"""

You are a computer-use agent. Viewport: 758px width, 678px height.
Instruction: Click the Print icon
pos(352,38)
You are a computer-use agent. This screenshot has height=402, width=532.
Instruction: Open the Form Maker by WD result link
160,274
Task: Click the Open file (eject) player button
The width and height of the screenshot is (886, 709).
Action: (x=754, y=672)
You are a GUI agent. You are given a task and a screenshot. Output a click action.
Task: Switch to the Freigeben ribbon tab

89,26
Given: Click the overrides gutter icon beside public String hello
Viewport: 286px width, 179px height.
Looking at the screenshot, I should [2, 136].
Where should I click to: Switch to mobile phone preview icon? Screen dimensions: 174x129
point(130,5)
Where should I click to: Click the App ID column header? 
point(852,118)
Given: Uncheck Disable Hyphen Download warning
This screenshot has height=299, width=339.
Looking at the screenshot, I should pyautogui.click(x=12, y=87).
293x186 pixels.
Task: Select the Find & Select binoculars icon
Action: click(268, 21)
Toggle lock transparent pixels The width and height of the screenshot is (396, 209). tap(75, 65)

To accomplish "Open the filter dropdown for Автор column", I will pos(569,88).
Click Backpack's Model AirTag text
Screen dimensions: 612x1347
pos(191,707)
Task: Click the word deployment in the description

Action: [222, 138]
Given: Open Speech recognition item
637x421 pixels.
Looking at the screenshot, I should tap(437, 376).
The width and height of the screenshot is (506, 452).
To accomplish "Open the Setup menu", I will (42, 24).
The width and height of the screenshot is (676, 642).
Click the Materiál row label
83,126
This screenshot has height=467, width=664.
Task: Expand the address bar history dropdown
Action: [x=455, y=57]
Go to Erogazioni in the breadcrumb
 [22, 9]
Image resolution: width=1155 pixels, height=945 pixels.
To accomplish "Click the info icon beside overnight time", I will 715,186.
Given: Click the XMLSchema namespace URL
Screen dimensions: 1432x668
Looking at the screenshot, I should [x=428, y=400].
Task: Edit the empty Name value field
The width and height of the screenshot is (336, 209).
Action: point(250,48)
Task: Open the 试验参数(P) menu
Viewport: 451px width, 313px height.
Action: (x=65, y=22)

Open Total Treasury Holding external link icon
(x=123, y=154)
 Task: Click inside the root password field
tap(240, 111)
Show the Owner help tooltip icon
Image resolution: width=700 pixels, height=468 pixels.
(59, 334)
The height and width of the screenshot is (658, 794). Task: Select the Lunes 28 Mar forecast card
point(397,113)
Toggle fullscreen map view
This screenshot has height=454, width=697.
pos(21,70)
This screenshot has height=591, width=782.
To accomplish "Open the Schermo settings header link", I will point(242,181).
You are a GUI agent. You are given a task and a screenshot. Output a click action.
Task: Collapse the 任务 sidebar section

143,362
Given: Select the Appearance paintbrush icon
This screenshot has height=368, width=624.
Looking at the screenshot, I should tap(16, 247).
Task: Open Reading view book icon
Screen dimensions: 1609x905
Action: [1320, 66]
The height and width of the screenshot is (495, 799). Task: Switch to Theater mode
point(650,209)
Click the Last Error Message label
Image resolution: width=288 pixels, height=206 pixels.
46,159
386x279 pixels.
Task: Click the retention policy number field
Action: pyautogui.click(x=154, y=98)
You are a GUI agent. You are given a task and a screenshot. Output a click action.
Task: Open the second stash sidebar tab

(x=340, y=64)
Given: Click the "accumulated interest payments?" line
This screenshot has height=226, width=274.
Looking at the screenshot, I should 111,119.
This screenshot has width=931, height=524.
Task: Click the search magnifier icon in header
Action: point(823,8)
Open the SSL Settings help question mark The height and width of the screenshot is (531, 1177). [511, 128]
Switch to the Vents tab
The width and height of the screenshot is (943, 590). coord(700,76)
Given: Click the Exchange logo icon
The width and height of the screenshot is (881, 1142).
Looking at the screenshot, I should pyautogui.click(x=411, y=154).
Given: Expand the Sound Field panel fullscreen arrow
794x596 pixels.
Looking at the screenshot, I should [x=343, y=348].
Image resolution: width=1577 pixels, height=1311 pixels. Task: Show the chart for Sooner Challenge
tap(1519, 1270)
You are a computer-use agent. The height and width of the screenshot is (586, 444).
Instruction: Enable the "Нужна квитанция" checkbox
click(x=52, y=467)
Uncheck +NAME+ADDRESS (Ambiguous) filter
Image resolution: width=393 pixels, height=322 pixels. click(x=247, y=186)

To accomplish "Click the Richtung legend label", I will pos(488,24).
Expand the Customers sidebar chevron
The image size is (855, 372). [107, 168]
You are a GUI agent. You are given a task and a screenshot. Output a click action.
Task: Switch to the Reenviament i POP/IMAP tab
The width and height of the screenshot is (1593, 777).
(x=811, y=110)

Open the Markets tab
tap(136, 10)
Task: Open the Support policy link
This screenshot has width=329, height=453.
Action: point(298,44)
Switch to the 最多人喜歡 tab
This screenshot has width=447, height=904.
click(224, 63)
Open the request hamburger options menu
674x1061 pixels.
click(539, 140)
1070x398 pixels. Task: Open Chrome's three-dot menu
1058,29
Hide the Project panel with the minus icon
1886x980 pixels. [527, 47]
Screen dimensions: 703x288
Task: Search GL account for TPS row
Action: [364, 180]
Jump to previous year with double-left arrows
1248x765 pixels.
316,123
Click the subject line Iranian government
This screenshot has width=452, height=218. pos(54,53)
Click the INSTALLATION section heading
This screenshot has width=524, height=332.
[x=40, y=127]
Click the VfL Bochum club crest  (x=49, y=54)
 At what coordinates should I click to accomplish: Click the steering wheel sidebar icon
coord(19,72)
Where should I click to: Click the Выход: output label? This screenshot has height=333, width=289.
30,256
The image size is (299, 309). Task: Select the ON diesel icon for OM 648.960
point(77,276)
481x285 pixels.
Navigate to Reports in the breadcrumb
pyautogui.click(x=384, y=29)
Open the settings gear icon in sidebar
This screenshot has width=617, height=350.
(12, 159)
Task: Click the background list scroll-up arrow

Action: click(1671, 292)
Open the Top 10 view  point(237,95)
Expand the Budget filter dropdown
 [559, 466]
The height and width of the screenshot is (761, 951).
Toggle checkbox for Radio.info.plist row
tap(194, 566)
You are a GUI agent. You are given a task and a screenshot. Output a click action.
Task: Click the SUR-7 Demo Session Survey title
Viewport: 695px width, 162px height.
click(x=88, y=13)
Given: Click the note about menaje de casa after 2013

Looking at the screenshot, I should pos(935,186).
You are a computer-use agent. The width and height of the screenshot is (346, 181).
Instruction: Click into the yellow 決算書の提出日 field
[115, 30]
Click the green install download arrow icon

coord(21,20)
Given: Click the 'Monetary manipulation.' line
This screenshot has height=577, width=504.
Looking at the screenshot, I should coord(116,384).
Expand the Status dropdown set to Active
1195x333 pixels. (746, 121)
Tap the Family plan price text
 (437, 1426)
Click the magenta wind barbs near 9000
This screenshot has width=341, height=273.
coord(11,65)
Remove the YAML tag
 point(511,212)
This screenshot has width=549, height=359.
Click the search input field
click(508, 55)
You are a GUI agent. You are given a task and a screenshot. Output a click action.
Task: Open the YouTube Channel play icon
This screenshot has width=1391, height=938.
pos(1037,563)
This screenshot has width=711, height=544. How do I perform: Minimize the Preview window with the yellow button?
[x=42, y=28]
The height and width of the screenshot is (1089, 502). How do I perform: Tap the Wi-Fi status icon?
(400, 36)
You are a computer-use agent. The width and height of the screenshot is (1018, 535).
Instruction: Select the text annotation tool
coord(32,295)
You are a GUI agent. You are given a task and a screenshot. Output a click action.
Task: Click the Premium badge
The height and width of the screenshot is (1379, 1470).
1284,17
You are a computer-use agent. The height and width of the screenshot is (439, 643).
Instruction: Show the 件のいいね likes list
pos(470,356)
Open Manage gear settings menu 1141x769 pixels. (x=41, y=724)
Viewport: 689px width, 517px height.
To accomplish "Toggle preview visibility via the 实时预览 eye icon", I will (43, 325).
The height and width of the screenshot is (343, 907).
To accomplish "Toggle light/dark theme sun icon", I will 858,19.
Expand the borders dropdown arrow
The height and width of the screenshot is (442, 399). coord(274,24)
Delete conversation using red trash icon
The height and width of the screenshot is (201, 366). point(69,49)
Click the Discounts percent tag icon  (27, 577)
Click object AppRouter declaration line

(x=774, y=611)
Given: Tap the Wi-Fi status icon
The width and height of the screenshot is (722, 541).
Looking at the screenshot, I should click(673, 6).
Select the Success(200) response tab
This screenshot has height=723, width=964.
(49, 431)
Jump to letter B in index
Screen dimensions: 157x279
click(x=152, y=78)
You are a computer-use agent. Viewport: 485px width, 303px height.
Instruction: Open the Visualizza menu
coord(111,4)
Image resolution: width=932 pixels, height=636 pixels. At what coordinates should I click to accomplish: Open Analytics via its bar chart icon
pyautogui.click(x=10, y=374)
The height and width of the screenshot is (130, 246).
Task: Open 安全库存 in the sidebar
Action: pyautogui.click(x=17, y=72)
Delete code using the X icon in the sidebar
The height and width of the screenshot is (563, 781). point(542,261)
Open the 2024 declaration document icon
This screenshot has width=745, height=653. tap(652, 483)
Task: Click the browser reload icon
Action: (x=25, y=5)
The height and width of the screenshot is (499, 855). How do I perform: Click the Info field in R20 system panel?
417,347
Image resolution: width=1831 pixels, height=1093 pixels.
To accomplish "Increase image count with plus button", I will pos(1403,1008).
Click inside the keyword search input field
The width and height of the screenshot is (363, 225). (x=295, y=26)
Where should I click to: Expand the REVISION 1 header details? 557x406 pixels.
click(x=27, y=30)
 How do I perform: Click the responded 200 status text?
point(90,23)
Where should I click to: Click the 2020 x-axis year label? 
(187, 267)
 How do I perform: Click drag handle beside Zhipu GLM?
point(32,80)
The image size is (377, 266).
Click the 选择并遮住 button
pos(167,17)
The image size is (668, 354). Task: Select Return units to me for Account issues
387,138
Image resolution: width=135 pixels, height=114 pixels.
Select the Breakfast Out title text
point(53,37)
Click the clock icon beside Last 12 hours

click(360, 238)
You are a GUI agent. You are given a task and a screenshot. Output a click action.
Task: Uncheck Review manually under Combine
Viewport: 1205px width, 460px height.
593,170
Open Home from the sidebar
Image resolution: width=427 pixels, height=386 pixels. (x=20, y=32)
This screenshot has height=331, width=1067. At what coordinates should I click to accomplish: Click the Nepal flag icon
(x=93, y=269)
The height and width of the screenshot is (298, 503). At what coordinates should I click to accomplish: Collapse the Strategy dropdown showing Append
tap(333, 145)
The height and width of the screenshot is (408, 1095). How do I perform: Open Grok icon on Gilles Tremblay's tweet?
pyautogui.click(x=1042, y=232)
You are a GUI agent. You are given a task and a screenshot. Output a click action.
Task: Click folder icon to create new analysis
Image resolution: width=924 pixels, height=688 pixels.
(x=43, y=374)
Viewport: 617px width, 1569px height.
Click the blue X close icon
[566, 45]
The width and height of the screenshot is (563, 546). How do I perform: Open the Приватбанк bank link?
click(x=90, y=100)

"""

■ **THE PROBLEM**
Copy everything from the start of the material above down to the line containing "Action: point(250,48)", including that line.

■ **RESULT**
You are a computer-use agent. Viewport: 758px width, 678px height.
Instruction: Click the Print icon
pos(352,38)
You are a computer-use agent. This screenshot has height=402, width=532.
Instruction: Open the Form Maker by WD result link
160,274
Task: Click the Open file (eject) player button
The width and height of the screenshot is (886, 709).
Action: (x=754, y=672)
You are a GUI agent. You are given a task and a screenshot. Output a click action.
Task: Switch to the Freigeben ribbon tab

89,26
Given: Click the overrides gutter icon beside public String hello
Viewport: 286px width, 179px height.
Looking at the screenshot, I should [2, 136].
Where should I click to: Switch to mobile phone preview icon? Screen dimensions: 174x129
point(130,5)
Where should I click to: Click the App ID column header? 
point(852,118)
Given: Uncheck Disable Hyphen Download warning
This screenshot has height=299, width=339.
Looking at the screenshot, I should pyautogui.click(x=12, y=87).
293x186 pixels.
Task: Select the Find & Select binoculars icon
Action: click(268, 21)
Toggle lock transparent pixels The width and height of the screenshot is (396, 209). tap(75, 65)

To accomplish "Open the filter dropdown for Автор column", I will pos(569,88).
Click Backpack's Model AirTag text
Screen dimensions: 612x1347
pos(191,707)
Task: Click the word deployment in the description

Action: [222, 138]
Given: Open Speech recognition item
637x421 pixels.
Looking at the screenshot, I should tap(437, 376).
The width and height of the screenshot is (506, 452).
To accomplish "Open the Setup menu", I will (42, 24).
The width and height of the screenshot is (676, 642).
Click the Materiál row label
83,126
This screenshot has height=467, width=664.
Task: Expand the address bar history dropdown
Action: [x=455, y=57]
Go to Erogazioni in the breadcrumb
 [22, 9]
Image resolution: width=1155 pixels, height=945 pixels.
To accomplish "Click the info icon beside overnight time", I will 715,186.
Given: Click the XMLSchema namespace URL
Screen dimensions: 1432x668
Looking at the screenshot, I should [x=428, y=400].
Task: Edit the empty Name value field
The width and height of the screenshot is (336, 209).
Action: point(250,48)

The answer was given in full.